How a city earns its score
City Energy Score is a research instrument for asking — seriously — how much energy a place has. It bundles two questions that usually live in separate rooms: does this city work as a place to build a life? and does the land underneath it have favourable shape?
The five pillars
Each city is scored 0–100 on five pillars. Each pillar is a weighted basket of factors drawn from official sources (Statistics Canada, BC Stats, CMHC, WorkBC, Environment Canada), established journalism, and on-the-ground inventories (yoga studios, naturopaths, farmers markets, walk scores).
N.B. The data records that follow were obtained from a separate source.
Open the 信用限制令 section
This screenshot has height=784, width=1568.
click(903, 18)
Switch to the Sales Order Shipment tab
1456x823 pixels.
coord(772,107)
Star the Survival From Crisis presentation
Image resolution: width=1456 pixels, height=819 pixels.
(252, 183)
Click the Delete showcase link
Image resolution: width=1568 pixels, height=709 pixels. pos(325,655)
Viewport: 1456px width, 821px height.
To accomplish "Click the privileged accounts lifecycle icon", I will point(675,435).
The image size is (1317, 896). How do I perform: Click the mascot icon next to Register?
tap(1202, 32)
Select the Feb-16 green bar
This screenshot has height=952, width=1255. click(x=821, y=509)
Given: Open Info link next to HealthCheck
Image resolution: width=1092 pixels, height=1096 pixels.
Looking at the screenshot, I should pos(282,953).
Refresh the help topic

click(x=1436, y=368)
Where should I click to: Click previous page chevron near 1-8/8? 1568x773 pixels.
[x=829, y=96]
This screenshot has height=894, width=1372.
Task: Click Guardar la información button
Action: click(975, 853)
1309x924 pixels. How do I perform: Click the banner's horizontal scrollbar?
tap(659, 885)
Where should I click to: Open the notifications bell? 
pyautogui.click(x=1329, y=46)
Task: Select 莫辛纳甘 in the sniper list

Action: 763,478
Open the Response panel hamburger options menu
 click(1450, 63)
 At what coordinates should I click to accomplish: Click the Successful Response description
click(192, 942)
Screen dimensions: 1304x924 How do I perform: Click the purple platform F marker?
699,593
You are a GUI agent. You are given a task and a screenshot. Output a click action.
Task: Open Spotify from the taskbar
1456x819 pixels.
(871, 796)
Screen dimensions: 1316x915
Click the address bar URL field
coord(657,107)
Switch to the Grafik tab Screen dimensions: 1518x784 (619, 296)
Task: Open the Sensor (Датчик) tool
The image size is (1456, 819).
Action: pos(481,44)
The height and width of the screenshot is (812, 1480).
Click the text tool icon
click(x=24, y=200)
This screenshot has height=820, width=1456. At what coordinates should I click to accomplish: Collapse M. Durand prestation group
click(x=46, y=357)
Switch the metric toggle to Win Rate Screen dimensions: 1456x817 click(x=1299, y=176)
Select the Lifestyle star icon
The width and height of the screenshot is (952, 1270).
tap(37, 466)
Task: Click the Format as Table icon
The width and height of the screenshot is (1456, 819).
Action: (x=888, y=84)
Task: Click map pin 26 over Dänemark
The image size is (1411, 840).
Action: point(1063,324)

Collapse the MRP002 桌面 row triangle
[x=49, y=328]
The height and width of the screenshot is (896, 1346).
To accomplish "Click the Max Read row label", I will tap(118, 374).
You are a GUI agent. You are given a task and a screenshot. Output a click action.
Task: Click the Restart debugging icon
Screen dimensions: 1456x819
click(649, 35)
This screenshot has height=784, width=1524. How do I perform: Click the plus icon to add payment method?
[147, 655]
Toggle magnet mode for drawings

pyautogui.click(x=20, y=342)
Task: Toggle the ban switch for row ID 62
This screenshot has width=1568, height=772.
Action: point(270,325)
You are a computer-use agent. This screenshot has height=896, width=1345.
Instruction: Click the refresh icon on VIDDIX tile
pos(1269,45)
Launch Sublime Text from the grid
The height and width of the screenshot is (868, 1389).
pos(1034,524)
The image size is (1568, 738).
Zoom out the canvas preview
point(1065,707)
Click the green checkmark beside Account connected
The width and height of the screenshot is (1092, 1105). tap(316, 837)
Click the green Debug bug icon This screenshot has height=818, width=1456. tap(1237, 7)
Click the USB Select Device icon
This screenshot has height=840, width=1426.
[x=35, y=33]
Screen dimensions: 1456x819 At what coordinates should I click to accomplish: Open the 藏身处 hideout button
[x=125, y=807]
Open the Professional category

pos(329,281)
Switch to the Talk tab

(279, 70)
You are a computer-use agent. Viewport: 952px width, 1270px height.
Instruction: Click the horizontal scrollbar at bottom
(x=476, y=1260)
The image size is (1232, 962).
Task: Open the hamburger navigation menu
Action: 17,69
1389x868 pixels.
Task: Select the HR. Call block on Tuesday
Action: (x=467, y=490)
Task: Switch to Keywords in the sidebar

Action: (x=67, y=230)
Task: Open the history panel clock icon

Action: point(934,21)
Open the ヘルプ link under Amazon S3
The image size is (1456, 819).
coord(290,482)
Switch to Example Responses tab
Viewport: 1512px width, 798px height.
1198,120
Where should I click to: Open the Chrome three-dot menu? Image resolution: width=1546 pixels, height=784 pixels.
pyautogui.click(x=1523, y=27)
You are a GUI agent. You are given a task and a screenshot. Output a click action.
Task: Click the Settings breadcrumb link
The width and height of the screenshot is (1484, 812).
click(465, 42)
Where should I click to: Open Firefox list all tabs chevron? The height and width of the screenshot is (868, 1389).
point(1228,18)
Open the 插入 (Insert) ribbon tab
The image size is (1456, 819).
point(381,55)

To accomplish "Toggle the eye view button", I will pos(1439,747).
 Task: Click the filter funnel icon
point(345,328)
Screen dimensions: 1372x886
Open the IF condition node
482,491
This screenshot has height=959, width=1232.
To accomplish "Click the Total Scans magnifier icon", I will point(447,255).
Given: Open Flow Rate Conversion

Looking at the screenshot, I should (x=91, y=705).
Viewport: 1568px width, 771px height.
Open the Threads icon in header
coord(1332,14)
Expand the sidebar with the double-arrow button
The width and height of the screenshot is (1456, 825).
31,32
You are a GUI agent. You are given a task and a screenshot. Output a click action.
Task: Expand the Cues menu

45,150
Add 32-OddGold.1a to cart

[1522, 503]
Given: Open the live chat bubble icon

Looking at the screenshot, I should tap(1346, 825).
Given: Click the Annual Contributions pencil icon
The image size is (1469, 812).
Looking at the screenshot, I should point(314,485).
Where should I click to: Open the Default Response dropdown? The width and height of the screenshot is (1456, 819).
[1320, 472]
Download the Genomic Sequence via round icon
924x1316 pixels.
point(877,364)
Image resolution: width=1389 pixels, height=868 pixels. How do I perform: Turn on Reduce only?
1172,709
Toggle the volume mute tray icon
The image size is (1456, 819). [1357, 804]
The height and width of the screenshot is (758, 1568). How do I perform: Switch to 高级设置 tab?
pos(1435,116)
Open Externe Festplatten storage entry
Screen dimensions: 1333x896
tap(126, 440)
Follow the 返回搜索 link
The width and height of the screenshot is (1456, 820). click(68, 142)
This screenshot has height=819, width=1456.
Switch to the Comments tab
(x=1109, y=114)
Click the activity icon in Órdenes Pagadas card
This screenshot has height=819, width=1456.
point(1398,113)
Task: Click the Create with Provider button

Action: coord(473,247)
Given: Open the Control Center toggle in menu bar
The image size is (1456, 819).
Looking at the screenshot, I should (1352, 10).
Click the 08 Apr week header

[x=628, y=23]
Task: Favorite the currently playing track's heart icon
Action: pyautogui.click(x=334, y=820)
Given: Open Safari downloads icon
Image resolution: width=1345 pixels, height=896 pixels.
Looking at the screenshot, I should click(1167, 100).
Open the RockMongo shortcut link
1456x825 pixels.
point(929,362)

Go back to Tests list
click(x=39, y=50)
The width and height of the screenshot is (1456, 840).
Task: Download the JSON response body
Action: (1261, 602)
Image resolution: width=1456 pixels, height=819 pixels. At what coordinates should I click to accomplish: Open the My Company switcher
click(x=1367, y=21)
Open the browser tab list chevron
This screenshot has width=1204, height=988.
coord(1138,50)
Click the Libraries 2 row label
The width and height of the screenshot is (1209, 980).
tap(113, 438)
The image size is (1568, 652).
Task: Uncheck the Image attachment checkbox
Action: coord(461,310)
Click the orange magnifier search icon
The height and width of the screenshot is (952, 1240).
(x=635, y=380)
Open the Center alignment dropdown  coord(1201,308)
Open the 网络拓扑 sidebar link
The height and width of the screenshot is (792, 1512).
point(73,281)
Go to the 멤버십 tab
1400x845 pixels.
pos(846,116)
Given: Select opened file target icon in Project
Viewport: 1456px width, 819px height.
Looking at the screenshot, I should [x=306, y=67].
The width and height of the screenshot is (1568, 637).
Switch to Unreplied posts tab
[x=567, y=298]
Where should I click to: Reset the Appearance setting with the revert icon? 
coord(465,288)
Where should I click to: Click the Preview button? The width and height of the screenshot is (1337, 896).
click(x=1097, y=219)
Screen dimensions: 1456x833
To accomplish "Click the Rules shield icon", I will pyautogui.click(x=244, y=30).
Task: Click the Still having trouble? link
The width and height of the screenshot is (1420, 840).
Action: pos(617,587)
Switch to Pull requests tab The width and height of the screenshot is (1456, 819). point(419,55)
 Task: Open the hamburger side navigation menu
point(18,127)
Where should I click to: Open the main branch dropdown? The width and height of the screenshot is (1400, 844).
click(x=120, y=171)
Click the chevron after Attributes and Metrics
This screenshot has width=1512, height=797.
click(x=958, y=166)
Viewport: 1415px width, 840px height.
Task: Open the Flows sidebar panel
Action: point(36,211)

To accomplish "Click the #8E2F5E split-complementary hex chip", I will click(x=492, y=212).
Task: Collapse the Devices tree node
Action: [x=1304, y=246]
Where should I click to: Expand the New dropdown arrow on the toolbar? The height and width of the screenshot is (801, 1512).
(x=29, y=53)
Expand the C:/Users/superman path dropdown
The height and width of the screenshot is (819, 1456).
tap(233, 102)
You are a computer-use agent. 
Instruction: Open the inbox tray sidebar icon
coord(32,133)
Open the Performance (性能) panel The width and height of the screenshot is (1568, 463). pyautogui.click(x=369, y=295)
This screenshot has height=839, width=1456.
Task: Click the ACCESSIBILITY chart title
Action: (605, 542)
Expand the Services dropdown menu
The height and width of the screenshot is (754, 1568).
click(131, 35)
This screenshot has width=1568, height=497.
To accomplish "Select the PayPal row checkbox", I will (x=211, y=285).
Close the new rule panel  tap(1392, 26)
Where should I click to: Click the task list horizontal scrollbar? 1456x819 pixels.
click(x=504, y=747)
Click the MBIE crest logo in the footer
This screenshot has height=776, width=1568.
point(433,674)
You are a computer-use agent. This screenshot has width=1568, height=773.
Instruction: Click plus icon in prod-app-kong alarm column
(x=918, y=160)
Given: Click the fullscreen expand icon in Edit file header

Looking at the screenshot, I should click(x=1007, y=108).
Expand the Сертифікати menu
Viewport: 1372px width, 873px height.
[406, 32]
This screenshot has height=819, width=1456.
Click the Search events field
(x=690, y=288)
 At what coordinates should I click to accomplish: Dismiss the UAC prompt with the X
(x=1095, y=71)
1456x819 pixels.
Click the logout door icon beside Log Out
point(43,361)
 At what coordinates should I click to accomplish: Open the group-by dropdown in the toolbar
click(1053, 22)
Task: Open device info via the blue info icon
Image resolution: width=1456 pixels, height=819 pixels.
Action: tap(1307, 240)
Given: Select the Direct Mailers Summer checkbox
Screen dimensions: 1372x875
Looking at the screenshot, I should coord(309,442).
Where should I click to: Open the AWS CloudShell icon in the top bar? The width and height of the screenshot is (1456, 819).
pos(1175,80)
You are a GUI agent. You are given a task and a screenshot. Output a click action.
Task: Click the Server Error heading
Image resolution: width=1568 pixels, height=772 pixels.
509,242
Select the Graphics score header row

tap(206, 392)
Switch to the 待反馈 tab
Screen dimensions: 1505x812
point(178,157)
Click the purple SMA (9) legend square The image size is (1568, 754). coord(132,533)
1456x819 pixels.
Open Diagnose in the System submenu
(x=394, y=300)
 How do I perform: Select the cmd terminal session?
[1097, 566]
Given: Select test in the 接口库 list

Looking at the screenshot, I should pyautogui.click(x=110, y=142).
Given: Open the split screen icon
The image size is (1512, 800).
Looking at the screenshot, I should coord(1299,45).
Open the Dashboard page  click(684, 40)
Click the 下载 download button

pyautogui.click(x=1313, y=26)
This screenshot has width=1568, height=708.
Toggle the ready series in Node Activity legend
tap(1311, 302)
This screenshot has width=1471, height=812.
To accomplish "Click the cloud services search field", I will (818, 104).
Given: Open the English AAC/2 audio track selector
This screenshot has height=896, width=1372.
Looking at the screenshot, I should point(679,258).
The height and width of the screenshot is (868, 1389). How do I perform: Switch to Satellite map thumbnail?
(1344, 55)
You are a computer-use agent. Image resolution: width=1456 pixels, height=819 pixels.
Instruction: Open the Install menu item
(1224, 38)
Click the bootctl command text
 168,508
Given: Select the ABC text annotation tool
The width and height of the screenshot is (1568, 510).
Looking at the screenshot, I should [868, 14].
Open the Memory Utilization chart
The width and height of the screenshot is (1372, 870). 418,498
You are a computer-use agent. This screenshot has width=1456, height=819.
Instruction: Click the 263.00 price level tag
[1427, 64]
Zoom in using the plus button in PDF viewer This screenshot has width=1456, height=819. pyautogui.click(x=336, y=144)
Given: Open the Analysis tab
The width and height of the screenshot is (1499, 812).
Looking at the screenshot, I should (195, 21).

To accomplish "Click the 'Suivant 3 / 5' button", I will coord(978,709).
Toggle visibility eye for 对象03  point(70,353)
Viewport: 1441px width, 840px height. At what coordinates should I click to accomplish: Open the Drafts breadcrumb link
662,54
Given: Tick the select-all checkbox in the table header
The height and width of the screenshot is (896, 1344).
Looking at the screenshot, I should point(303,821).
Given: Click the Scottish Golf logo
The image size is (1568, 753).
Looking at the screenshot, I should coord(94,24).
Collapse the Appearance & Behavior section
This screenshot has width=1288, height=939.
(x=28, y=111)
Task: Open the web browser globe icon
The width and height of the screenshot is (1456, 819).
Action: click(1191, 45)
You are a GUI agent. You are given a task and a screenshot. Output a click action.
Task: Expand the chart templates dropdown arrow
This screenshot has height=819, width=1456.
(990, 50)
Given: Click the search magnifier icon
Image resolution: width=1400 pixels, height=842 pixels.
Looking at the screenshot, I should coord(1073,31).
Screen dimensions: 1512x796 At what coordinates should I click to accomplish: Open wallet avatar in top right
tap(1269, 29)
Confidence is reported per city.
Economic Momentum
30% weightIncome, housing affordability, job growth, business formation, cost of living, population projection.
Demographic Vitality
25% weightPopulation trend, median age, youth proportion, migration, education, diversity.
Social & Cultural Energy
20% weightArts, events, food, nightlife, diversity, community spirit.
Physical Environment
15% weightNatural beauty, climate, air quality, nature access, walkability, green space.
Wellness Infrastructure
10% weightYoga, gyms, health food, naturopaths, alternative health, farmers markets, outdoor recreation.
Overall score = (Economic × 0.30) + (Demographic × 0.25) + (Social × 0.20) + (Physical × 0.15) + (Wellness × 0.10). The result is the single number reported on each city card.
Feng shui geography overlay
A separate 0–10 score read against four classical site-selection criteria. It is intentionally not folded into the weighted total — it answers a different question. Two cities can share a weighted total of 65 with very different feng shui shapes.
Turtle / Black Tortoise. Protective landform behind the settlement, ideally to the north.
Dragon / Phoenix. River, confluence, or lake in front of (or surrounding) the city.
Tiger / Protection. Natural shelter from prevailing winds — valley, lee of mountains, forest buffer.
Wood-element energy. Parks, agricultural belt, mature canopy, riparian corridors.
Source tiers
Each factor finding is tagged with the strength of the underlying source. This is a transparency hint — not all data is equally provable.
- T2 — Official / Primary. Statistics Canada, BC Stats, CMHC, Environment Canada, WorkBC, municipal budgets.
- T3 — Established journalism / industry. Tourism boards, regional press, MindBody / Yelp inventories, real-estate market reports.
- T4 — Blog / forum / inference. Practitioner websites, anecdotal in-migration reports, qualitative inference where no structured data exists.
What this score is and is not
The score is a summary frame, not a verdict. A 49 is not a bad city; it is a city whose strengths lie outside the framework’s weighting (Regina is the example — economically excellent, physically honest). A 70 is not a perfect city; it is a city that scores well on the questions this instrument happens to ask.
Use it to prompt a question, then read the underlying pillars. The interesting cities are usually the ones whose shape surprises you.